抜粋本文:
米中激突は一時休戦状態だが、継続中である。軍事衝突に至るか、米ソ冷戦のように直接的な戦闘は起こらずに終息するか、は双方の指導者の力量や軍事コントロールの状況による。いずれにしても、最終的には米中双方とも覇権国にはならないシナリオが最も実現性が高いと考える。日本の立ち回りがその後の世界に大きく影響する。


米中覇権戦争は継続中

(1)他地域の紛争激化等により一時休戦

2018年10月のペンス副大統領(当時)の「反中演説」から「米中覇権戦争」は明示的な形となった。2023年11月に米中首脳会談が開かれるなど、本稿執筆時点では表面上の対立は緩和的に見えている側面もあるが、米中覇権戦争は継続中である。多正面作戦を避けたい米国側の思惑に、米国との正面衝突を避けたい中華人民共和国(以下、共産中国)側が乗ったと思われる。
2022年2月24日のロシアによるウクライナ侵攻から間もなく満2年となる。ロシアの思惑に反して、ウクライナが短期間で全土を席巻される事態にはならなかった。一方、ロシアに対する米欧日などの経済制裁はボディブローのようなダメージを与えていると見られるが、食料・エネルギーなどを自給できるロシアにとっては致命的ではない。
2023年10月7日にはガザ地区を実効支配しているハマスによるイスラエルへの大規模攻撃を契機として、実質的な戦争状態が続いている。呼応する形でレバノンに拠点を置くヒズボラもイスラエルを攻撃している。イエメンに拠点を置くフーシ派が紅海を航行する船舶に攻撃を行っており、イスラエル・ハマス戦争と呼応した動きと見られている。ハマス、ヒズボラ、フーシ派はイランに支援を受けていると考えられている一方で、イスラエルはイランが核武装する兆しがあれば先制攻撃するとしており、イスラエルとイランは敵対関係にある。
米国はイスラエルを支援しているため、現時点で東欧、中東の二正面作戦を展開せざるを得ない状況に陥っている。一対一での戦闘であれば、引き続き米国は世界最強であると見なされているが、多正面作戦を勝ち抜くほどに軍事上の圧倒的優位性を維持しているわけではない。中露が軍事面で本格的に組むことになれば、米国一国で相対するには万全とは言えないであろう。

データ一覧:
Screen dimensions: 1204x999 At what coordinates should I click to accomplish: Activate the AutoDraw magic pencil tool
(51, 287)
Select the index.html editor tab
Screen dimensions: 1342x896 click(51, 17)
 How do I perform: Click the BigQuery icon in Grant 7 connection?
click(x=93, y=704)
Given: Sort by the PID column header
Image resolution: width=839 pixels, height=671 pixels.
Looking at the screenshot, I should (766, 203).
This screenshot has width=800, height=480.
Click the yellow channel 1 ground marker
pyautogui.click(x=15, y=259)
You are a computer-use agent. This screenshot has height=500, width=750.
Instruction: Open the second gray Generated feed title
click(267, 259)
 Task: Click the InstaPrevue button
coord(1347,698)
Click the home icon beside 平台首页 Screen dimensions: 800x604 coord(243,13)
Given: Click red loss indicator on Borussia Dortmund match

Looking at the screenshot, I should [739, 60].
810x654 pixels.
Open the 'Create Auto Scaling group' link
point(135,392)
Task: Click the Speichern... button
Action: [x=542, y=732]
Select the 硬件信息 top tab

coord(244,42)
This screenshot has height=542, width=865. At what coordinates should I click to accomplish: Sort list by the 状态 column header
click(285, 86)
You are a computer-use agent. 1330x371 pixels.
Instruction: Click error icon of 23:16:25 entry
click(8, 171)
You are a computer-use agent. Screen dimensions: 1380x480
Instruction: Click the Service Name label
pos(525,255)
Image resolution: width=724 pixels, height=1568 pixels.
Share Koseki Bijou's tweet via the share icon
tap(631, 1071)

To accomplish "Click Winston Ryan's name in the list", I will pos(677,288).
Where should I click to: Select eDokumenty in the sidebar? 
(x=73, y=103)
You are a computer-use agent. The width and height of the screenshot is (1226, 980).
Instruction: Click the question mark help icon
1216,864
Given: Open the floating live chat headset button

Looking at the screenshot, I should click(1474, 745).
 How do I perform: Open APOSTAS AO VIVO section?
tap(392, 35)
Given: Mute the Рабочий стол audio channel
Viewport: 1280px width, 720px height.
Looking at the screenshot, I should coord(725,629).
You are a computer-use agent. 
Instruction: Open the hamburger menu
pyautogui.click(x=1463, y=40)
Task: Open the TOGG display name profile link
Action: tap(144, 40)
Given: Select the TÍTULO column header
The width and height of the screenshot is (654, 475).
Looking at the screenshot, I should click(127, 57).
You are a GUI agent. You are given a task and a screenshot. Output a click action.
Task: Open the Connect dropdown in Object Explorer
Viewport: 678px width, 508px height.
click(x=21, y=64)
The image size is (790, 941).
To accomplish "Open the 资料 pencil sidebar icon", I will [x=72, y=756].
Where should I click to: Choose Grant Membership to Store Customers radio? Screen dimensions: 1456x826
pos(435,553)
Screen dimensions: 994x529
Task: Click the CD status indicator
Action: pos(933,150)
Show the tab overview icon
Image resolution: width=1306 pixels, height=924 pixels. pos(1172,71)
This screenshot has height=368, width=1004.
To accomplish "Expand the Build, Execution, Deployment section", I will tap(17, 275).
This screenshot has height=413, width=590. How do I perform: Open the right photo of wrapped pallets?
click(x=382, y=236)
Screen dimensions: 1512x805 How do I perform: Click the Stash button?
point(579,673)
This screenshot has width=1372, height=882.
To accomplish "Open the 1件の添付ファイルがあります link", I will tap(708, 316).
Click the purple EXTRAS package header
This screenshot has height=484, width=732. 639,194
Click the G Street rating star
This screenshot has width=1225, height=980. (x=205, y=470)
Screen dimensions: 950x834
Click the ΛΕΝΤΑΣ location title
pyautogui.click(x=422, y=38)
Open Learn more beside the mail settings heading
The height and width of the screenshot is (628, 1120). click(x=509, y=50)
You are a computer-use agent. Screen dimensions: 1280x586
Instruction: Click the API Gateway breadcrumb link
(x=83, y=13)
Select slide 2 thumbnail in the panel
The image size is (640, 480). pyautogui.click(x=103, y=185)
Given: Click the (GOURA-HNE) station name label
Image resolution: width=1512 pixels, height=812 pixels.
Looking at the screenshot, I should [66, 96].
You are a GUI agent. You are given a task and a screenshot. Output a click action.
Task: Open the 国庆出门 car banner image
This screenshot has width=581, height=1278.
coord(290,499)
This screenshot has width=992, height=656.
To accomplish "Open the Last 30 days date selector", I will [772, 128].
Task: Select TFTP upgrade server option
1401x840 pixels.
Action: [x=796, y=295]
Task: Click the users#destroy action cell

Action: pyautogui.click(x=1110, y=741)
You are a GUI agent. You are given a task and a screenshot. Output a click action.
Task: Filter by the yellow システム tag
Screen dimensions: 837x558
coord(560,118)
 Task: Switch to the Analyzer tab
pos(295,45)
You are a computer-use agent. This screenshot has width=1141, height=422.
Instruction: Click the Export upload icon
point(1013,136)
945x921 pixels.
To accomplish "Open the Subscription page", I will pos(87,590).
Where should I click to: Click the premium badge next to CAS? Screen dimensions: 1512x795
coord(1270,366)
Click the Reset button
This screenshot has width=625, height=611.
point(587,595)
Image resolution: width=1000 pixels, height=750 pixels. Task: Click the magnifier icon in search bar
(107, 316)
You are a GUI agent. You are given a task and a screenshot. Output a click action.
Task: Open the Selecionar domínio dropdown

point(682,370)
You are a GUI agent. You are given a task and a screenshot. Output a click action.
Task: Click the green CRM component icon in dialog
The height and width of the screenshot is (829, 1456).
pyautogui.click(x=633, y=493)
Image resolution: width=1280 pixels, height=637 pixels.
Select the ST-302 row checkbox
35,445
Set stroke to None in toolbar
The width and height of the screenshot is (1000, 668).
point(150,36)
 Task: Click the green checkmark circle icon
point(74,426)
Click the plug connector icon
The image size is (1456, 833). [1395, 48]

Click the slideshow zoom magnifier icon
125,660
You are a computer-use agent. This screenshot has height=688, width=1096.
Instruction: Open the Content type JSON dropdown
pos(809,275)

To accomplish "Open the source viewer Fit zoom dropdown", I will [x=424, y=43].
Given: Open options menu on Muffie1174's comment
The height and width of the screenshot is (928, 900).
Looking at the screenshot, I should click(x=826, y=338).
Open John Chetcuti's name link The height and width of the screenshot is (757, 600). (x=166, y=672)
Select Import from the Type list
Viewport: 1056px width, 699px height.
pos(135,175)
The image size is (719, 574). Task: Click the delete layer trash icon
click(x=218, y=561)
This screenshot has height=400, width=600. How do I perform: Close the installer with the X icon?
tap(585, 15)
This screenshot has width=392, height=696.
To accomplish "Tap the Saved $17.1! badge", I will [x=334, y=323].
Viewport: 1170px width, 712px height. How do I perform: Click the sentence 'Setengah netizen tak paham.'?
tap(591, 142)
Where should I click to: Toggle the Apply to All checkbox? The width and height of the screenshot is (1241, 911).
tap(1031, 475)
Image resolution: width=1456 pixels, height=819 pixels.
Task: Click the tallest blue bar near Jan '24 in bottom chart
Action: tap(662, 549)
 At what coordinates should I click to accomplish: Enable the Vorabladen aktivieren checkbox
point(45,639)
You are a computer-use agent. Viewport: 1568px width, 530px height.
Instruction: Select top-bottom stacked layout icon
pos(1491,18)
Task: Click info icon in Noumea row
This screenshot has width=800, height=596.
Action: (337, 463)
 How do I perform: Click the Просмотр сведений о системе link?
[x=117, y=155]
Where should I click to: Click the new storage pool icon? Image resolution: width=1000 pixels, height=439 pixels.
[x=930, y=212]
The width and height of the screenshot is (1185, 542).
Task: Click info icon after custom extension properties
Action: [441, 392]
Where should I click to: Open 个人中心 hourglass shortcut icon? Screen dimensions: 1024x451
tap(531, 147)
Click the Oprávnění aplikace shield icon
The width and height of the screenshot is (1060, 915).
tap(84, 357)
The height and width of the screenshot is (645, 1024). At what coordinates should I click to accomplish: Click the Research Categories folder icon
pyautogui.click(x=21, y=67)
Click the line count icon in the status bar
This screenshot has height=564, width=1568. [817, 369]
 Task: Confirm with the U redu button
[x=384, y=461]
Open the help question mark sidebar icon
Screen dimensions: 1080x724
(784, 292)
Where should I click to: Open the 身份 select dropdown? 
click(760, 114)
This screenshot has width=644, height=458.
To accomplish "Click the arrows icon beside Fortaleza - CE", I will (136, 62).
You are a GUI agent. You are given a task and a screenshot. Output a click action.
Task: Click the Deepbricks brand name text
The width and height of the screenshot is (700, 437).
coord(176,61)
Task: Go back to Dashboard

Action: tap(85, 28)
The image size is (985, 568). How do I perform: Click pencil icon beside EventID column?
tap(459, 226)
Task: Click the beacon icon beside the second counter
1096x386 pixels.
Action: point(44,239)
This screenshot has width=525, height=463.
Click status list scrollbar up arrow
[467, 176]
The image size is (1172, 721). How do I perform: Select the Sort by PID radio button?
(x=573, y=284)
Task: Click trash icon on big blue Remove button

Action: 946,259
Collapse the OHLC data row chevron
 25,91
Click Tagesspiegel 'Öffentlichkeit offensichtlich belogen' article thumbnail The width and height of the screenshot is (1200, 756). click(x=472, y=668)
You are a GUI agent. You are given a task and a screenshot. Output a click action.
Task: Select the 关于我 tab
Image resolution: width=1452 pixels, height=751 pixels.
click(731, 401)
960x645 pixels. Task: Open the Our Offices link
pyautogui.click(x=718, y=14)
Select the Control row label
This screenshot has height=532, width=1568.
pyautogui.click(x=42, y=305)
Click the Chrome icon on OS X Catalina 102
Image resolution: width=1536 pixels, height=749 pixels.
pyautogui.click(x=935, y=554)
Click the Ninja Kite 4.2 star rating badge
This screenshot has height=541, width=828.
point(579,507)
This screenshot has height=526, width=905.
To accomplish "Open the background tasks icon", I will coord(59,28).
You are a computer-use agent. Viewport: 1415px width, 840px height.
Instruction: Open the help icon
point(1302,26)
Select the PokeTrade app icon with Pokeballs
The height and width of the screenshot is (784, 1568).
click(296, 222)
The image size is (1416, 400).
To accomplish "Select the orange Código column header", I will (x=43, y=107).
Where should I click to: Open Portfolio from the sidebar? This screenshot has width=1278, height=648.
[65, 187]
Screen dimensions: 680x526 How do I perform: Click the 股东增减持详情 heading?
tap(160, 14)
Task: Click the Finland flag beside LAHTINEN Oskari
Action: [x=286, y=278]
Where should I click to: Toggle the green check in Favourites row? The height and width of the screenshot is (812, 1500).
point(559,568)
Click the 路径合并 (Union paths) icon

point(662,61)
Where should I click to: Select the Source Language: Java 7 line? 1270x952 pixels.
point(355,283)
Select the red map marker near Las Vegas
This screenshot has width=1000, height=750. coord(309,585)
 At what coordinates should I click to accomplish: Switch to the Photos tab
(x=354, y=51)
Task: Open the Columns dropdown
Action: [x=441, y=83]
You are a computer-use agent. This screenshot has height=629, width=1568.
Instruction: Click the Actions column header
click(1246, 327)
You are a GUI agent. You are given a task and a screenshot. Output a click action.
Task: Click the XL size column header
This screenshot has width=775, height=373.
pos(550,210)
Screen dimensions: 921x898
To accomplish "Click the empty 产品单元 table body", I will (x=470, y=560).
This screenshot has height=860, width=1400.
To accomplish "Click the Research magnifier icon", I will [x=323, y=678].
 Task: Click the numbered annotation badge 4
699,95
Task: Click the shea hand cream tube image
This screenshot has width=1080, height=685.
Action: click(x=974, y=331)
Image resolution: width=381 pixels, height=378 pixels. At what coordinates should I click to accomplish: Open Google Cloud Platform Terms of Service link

課題の目的: 抜粋本文によると、「米中覇権戦争」が明示的な形となったきっかけは何ですか。

課題の解答: 2018年10月のペンス副大統領（当時）の「反中演説」です。